文書の抜粋 -
· · · ·
第3話 静かなること林の如し(「旬菜と郷土の店 和静」さんの明鏡止水)【閉店】
下通に飲みに出る際に前々から気になっている店がある。
ただ、なぜか足を踏み入れていない店がある。
そうした店のひとつがテイクアウトを始めている。
それに気づいて、私は即座に決断した。
和静さんは籠町通りに面しつつ、和食の担い手として凛然とした姿を顕す。
そこで、弁当と二品を折りにしてもらって持ち帰る。
車内で二人の職人の零した笑みを思い出すと、それだけで胸が躍った。
まず、ポテトサラダは王道でウィスキーソーダを進ませる。
弁当のそれと合せた被りには目を瞑ることとする。
いや、被ったからこそ万全の態勢でその豊満な味を受け止めることができた。
ベーコンの塩味を圧倒する芋の甘みはなんと偉大なのか。
そこに、雷鳴の如くカマンベールチーズの醤油漬けが攻めかかる。
黒胡椒の香りが鼻を掠め、塩味と旨味は口腔を覆う。
ただ、それを覆したのは海苔巻きである。
磯の香りとチーズがこれ程に幸せを生むとは、残念ながら知らなかった。
そして、主菜である肉じゃがと大葉ミルフィーユカツが心憎い。
ミルフィーユカツは卒なく美味いのであるが、圧倒するのは肉じゃがである。
ゴマ塩の効いた飯と漬物がなければ正気を保つことさえ難しい。
圧し潰した芋に肉を巻き、成形したその逸品は肉じゃがの世界を圧縮している。
人類の叡智は超新星爆発を伴い、独特の香ばしさが口腔で飛び跳ねる。
無条件降伏というのはこうしたことを言うのであろう。
あとは機械となった己が身に任せて、機械的に箸とジョッキを動かす
いや、機械では感じられない幸せを感じ続ける以上、機械的というのは語弊がある。
我武者羅の後は白米を噛み締め、晩餐に幕を閉じた。
今宵もかの店は静かに暖簾を掲げるのであろう。
ただ、その秘めた味はこの暗さを鮮やかに染め上げるのだろう。
快活に迎えてくださった二人の職人の笑顔を枕に、私は床に就いた。
【店舗情報】
「旬菜と郷土の店
860-0802 熊本県 熊本市中央区中央街1-1 2階
電話番号:096-355-7366
営業時間:月~日、祝日、祝前日: 11:30~14:00・15:00~翌0:00
※2020年12月14日時点で閉店されていることを追記いたしました。確かな腕に基づいたお店であっただけに残念です。
· · · ·
確認用データ -
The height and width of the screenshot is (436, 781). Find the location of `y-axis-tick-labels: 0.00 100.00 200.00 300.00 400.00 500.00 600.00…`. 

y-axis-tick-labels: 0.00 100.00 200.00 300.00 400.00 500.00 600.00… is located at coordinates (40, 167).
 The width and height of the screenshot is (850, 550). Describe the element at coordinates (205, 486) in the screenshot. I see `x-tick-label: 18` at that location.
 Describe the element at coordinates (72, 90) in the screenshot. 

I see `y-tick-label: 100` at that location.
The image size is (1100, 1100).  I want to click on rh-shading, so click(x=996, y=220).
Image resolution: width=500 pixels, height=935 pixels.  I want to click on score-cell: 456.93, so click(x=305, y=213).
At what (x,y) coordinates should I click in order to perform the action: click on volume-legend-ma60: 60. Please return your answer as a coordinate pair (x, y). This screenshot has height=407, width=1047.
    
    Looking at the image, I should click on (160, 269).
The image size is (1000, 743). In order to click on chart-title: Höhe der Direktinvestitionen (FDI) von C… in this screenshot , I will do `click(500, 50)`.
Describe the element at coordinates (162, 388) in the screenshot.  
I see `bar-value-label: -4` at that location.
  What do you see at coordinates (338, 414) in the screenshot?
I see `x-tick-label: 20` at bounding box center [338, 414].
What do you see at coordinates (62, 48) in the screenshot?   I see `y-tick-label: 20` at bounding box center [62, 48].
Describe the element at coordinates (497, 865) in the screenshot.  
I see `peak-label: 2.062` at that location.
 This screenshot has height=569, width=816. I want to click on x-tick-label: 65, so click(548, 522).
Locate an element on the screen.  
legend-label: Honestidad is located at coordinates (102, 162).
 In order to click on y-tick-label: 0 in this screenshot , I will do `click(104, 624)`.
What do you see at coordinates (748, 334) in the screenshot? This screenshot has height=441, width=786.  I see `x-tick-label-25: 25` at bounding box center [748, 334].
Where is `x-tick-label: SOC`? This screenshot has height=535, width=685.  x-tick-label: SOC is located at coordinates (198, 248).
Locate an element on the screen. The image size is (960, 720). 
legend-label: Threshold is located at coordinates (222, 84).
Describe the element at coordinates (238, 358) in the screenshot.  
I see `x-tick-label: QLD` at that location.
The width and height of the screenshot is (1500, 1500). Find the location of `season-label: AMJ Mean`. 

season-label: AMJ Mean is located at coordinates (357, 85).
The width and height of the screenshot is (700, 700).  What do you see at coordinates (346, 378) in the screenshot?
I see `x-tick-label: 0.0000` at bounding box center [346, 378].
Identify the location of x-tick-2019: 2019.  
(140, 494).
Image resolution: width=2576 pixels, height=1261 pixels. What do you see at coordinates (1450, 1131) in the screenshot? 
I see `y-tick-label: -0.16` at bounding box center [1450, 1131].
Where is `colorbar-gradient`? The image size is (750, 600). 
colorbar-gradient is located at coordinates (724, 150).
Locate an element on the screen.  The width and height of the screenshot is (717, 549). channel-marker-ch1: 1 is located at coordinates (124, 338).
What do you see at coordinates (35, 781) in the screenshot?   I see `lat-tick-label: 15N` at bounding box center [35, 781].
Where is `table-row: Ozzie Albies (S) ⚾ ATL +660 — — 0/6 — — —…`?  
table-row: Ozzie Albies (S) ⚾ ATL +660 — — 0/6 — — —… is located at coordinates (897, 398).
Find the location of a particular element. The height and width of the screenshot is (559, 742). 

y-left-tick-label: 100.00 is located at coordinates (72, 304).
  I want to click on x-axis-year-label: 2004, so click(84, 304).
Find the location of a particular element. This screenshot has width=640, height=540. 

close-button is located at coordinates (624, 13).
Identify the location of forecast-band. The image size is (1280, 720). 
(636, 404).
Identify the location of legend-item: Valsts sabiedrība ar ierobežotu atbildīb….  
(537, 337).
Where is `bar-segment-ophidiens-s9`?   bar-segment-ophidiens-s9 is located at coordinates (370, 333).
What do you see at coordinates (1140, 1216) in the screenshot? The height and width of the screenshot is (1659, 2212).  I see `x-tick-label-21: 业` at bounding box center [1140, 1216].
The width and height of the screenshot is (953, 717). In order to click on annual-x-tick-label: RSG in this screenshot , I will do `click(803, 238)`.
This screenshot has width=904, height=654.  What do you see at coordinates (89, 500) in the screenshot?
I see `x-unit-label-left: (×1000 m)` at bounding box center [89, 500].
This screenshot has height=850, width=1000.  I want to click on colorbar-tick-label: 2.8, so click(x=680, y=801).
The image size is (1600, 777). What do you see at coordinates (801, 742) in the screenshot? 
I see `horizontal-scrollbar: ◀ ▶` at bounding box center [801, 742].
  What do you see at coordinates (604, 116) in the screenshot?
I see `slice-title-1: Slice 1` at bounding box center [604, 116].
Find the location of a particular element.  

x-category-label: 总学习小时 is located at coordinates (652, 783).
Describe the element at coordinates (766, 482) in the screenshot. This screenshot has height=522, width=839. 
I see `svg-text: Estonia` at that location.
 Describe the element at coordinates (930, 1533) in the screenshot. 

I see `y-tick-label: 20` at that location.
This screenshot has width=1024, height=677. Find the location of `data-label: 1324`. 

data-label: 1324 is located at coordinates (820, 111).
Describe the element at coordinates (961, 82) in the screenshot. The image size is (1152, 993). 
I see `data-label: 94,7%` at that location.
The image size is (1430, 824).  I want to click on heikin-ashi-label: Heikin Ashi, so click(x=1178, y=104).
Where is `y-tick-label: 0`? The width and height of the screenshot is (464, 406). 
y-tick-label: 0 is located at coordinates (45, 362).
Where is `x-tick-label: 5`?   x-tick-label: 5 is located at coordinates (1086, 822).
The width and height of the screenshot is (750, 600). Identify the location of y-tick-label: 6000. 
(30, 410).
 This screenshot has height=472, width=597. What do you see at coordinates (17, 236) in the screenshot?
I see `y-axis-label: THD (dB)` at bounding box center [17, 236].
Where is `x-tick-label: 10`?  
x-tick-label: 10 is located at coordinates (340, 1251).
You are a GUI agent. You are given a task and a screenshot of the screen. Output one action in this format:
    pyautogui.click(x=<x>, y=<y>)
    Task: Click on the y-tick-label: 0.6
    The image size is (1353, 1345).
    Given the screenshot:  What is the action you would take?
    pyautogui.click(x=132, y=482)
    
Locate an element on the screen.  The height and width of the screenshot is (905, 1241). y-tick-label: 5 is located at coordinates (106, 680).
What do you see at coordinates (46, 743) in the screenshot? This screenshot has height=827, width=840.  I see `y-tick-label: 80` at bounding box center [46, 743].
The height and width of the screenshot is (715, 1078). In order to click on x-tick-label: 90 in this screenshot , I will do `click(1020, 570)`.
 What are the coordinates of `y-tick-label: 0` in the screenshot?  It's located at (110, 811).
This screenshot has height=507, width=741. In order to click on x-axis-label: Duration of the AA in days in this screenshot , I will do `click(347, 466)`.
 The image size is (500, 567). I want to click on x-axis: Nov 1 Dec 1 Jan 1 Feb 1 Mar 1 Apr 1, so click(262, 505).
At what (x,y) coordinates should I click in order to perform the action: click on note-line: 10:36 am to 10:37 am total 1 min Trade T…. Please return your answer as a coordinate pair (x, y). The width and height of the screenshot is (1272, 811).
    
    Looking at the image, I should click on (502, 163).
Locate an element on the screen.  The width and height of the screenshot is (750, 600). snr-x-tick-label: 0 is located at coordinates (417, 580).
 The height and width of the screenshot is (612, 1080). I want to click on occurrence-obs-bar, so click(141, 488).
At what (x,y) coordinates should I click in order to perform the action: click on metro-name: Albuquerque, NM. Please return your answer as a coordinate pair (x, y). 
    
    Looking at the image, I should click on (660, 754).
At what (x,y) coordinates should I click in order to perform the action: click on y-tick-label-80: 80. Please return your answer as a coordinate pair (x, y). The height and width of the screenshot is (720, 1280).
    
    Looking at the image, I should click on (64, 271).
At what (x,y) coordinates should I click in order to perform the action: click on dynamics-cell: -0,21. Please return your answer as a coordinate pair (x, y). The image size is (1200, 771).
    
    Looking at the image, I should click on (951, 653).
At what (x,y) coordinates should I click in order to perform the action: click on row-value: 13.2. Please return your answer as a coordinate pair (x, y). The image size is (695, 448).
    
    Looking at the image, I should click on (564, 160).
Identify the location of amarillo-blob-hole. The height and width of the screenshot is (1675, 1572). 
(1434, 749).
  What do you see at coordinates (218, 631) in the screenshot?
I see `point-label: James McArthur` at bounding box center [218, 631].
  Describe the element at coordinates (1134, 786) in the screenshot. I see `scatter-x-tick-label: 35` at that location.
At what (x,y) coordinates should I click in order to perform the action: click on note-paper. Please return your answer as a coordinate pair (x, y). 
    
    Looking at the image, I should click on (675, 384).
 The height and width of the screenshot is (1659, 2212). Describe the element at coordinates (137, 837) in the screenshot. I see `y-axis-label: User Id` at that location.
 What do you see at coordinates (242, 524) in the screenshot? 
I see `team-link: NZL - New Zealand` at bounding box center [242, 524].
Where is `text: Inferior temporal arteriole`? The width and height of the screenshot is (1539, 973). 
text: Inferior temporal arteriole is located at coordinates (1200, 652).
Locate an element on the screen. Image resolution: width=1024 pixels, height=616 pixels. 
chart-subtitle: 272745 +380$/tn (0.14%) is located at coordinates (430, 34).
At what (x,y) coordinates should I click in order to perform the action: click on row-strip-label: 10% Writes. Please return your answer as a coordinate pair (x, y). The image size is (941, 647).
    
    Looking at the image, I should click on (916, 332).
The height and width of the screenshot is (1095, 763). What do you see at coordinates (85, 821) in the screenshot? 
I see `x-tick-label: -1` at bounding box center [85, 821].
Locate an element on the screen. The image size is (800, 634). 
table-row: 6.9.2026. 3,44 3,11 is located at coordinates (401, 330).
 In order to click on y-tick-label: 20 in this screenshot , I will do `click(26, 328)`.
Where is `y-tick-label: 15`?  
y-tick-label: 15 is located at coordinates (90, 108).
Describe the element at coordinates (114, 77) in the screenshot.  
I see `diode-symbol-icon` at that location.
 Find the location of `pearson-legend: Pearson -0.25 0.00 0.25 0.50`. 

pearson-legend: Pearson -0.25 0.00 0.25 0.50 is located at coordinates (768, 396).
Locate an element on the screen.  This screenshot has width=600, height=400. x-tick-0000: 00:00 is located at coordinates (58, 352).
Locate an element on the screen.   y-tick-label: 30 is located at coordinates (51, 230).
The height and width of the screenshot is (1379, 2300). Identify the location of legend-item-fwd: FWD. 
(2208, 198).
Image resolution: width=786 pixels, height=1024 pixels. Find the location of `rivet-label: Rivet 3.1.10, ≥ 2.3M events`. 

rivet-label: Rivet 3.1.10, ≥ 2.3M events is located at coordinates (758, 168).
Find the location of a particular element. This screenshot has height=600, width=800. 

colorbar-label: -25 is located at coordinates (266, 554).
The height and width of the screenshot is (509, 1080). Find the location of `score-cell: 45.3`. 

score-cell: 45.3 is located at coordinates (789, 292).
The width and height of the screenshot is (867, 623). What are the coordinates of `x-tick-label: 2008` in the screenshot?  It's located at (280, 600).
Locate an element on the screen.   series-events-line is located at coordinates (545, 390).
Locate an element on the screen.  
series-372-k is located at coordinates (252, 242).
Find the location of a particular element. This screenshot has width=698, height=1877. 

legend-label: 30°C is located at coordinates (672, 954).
· · · ·
課題について -
和静の記事をもとに、次の問いに答えてください。
(a) 店はどの通りに面しているか。
(b) カマンベールチーズは何に漬けられているか。
(c) 閉店の追記は何年何月何日時点のものか。

記述解答 -
(a) 籠町通り
(b) 醤油
(c) 2020年12月14日